§ **Objective**
Please copy out the listing below word for word, from its first line up to and including the line with "Looking at the screenshot, I should (1632, 254).".

§ **Given entries**
▬▬▬▬▬▬
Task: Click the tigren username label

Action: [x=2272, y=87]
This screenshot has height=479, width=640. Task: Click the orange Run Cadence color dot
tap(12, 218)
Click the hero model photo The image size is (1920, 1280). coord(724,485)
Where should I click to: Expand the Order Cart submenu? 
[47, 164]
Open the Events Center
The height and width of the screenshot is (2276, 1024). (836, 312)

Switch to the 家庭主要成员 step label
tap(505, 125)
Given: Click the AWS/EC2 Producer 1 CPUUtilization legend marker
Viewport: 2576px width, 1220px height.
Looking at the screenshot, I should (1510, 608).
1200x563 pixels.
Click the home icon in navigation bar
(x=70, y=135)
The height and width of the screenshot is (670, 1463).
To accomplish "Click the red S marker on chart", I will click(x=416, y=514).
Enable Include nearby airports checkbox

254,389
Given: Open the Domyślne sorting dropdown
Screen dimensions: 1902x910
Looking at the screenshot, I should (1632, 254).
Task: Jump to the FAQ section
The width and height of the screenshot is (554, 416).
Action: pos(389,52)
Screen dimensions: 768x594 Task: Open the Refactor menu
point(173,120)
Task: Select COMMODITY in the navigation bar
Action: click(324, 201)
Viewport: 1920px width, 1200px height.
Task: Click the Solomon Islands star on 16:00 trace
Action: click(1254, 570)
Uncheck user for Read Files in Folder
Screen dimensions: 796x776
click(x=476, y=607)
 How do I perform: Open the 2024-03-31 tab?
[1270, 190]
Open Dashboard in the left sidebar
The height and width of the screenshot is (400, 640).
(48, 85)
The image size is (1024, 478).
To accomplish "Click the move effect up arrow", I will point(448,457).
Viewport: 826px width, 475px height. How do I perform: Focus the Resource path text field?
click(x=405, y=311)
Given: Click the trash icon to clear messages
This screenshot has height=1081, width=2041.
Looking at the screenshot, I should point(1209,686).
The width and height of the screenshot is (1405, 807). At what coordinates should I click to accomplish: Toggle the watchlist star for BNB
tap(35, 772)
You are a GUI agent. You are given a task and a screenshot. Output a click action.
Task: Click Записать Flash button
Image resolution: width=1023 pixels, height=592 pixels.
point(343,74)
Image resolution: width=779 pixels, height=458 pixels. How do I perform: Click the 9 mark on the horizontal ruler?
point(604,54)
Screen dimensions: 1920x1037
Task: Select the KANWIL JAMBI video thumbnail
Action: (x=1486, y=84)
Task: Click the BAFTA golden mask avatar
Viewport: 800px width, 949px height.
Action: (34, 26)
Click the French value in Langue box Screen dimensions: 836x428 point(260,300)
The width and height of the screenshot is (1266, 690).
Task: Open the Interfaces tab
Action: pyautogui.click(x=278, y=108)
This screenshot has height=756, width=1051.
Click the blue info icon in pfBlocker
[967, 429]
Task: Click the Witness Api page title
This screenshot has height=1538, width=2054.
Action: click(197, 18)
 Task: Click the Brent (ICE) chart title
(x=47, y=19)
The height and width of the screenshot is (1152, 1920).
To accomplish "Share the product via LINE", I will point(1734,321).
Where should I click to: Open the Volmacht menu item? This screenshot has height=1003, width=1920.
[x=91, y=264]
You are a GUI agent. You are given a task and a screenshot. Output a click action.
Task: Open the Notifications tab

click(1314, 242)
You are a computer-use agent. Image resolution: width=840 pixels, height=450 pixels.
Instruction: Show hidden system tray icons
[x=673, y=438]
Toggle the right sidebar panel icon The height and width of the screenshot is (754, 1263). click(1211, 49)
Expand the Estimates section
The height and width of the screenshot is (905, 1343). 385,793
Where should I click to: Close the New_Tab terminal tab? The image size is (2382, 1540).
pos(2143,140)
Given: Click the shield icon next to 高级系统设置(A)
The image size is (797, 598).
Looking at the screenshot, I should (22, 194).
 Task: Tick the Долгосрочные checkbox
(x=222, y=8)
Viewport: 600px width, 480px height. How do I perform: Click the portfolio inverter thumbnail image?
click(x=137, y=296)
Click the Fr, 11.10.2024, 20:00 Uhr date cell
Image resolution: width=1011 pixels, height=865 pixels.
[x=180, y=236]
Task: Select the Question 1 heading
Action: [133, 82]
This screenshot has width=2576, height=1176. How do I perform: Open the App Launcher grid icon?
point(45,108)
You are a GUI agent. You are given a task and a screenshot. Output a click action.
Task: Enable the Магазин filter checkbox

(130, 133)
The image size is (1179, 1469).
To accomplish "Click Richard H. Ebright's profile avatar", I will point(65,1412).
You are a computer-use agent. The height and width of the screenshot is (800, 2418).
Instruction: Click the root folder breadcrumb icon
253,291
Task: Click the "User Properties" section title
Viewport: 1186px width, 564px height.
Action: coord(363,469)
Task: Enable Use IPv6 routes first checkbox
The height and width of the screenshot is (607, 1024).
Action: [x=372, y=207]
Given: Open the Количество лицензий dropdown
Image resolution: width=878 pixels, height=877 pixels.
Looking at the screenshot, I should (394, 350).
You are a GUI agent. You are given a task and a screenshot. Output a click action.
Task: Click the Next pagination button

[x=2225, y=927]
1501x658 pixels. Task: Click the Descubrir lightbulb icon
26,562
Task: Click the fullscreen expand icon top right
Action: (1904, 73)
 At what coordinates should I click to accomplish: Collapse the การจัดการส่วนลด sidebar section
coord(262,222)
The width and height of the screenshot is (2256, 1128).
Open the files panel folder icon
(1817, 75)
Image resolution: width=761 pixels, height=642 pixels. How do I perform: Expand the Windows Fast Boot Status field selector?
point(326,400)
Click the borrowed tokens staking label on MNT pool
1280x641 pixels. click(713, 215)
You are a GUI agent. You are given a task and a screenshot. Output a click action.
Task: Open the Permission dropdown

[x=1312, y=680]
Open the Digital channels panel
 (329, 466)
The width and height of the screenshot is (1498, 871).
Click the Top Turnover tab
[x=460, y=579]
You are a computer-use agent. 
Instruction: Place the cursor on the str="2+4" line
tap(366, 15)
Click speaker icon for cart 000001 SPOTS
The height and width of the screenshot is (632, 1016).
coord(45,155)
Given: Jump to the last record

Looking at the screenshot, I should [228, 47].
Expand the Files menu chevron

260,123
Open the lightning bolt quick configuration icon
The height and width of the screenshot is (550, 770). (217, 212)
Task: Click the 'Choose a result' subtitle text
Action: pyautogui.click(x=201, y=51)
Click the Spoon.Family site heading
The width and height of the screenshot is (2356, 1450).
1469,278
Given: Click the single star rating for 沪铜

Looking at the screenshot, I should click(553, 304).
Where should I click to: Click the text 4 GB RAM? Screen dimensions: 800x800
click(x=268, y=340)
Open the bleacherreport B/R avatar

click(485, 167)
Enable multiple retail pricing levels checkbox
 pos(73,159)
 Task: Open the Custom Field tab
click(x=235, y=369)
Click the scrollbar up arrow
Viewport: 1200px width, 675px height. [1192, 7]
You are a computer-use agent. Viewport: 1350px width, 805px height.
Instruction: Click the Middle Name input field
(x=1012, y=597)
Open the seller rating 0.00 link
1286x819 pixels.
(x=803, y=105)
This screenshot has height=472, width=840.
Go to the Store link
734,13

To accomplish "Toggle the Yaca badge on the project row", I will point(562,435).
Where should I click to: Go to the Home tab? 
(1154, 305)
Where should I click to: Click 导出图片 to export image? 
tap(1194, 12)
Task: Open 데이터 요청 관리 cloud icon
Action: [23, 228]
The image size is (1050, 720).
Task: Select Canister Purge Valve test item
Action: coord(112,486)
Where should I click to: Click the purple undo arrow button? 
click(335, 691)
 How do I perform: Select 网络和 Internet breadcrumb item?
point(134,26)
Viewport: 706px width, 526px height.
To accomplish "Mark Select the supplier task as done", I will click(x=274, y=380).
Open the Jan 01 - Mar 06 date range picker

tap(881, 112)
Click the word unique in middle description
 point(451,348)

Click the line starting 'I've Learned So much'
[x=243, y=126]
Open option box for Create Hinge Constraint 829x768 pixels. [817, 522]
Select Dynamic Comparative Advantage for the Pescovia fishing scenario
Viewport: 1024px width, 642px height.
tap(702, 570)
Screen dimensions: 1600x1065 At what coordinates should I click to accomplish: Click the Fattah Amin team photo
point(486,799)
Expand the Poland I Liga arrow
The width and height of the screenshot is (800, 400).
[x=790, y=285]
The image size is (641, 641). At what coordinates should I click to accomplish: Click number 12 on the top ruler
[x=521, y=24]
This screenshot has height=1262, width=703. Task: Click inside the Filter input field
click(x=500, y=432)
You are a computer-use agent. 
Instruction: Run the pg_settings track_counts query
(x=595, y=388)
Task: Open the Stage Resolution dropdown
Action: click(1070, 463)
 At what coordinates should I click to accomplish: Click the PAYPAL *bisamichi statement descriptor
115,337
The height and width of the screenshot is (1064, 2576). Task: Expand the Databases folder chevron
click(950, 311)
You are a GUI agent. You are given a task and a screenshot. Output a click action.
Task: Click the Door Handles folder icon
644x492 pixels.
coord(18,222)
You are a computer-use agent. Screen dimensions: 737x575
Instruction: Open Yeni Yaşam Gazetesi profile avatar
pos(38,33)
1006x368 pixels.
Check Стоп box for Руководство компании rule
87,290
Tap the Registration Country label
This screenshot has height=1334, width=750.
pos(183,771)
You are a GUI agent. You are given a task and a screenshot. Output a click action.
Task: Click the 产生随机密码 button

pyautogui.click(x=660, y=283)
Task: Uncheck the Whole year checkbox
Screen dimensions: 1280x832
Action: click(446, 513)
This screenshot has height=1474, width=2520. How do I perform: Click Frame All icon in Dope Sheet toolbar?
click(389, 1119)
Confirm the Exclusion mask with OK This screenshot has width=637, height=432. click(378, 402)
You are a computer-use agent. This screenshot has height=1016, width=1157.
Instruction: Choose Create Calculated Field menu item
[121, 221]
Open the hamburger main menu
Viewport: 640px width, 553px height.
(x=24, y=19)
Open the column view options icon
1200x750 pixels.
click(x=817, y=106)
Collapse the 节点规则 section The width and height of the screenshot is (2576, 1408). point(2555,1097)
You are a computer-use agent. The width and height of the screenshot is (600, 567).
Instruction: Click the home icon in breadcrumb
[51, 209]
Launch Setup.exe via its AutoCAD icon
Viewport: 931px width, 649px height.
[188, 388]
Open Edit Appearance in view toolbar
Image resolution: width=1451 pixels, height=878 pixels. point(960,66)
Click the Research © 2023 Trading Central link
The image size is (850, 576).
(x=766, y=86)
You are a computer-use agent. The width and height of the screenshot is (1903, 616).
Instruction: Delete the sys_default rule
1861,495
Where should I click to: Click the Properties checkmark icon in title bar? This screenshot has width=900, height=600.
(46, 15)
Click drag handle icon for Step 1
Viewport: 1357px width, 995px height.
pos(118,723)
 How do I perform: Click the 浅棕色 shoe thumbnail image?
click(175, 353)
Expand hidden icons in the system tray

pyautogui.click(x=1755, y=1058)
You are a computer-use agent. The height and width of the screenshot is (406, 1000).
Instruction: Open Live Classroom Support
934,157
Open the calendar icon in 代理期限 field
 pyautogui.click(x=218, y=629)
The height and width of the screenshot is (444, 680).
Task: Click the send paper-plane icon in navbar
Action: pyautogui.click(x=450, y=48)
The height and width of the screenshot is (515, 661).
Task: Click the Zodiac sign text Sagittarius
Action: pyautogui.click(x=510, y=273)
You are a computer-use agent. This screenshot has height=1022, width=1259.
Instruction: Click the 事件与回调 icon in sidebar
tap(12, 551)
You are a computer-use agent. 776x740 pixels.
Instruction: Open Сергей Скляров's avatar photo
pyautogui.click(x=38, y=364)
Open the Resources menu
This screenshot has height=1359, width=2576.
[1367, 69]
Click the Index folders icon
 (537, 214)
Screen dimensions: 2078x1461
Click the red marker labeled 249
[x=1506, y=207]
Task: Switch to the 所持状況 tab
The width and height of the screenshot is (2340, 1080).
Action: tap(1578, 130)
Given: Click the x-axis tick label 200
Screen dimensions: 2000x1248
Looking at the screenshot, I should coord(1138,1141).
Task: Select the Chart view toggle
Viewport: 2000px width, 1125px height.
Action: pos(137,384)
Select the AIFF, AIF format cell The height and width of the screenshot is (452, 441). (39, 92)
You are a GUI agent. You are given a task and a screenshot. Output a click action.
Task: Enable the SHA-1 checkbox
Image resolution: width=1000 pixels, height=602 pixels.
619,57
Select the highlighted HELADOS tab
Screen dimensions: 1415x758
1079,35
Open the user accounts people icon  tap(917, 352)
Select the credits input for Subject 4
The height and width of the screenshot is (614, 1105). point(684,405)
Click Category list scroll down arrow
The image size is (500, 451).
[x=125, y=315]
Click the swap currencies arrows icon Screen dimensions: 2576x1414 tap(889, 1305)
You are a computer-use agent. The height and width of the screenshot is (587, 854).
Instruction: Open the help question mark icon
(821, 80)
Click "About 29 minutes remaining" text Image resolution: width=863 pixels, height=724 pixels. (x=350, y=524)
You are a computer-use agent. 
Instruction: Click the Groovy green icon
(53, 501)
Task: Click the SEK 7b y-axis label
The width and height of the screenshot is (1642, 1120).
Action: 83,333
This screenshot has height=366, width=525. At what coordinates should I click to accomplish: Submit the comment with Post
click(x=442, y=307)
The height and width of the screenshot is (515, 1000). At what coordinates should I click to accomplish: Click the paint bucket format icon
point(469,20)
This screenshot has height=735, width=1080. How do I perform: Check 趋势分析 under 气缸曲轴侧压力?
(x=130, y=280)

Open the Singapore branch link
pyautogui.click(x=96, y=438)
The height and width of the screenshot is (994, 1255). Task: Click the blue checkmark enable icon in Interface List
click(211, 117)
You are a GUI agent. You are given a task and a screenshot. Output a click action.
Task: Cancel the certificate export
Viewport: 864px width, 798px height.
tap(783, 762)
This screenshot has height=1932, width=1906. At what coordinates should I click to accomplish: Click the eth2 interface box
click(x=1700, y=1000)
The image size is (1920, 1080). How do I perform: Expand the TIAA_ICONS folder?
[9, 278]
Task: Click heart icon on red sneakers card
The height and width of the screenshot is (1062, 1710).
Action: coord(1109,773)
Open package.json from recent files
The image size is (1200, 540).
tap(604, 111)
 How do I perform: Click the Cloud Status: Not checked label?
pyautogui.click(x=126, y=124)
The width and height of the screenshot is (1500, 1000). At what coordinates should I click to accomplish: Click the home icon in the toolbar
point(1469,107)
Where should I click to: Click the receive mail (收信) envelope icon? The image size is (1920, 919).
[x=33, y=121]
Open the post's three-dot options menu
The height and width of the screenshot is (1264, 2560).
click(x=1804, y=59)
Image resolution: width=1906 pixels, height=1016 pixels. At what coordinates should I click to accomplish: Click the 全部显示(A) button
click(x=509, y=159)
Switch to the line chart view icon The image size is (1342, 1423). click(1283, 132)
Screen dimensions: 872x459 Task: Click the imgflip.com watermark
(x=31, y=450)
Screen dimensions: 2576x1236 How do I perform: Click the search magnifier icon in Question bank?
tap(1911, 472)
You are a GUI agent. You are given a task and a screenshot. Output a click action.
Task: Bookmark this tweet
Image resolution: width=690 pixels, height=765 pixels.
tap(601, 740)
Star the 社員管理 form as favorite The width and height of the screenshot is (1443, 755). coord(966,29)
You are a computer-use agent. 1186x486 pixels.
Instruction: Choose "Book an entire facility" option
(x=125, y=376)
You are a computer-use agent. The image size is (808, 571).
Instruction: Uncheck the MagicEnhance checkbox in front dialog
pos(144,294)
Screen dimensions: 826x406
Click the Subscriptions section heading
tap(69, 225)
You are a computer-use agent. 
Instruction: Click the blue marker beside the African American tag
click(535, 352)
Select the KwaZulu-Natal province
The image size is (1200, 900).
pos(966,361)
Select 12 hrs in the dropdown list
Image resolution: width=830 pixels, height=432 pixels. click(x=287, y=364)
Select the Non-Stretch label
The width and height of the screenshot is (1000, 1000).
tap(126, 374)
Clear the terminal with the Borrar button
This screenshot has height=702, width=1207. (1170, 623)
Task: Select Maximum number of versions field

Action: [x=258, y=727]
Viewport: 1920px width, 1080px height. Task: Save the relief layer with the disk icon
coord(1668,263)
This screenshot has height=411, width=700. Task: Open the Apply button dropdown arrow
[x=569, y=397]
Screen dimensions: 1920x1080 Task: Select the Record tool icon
▬▬▬▬▬▬
§ **The result**
Task: Click the tigren username label

Action: [x=2272, y=87]
This screenshot has height=479, width=640. Task: Click the orange Run Cadence color dot
tap(12, 218)
Click the hero model photo The image size is (1920, 1280). coord(724,485)
Where should I click to: Expand the Order Cart submenu? 
[47, 164]
Open the Events Center
The height and width of the screenshot is (2276, 1024). (836, 312)

Switch to the 家庭主要成员 step label
tap(505, 125)
Given: Click the AWS/EC2 Producer 1 CPUUtilization legend marker
Viewport: 2576px width, 1220px height.
Looking at the screenshot, I should (1510, 608).
1200x563 pixels.
Click the home icon in navigation bar
(x=70, y=135)
The height and width of the screenshot is (670, 1463).
To accomplish "Click the red S marker on chart", I will click(x=416, y=514).
Enable Include nearby airports checkbox

254,389
Given: Open the Domyślne sorting dropdown
Screen dimensions: 1902x910
Looking at the screenshot, I should (1632, 254).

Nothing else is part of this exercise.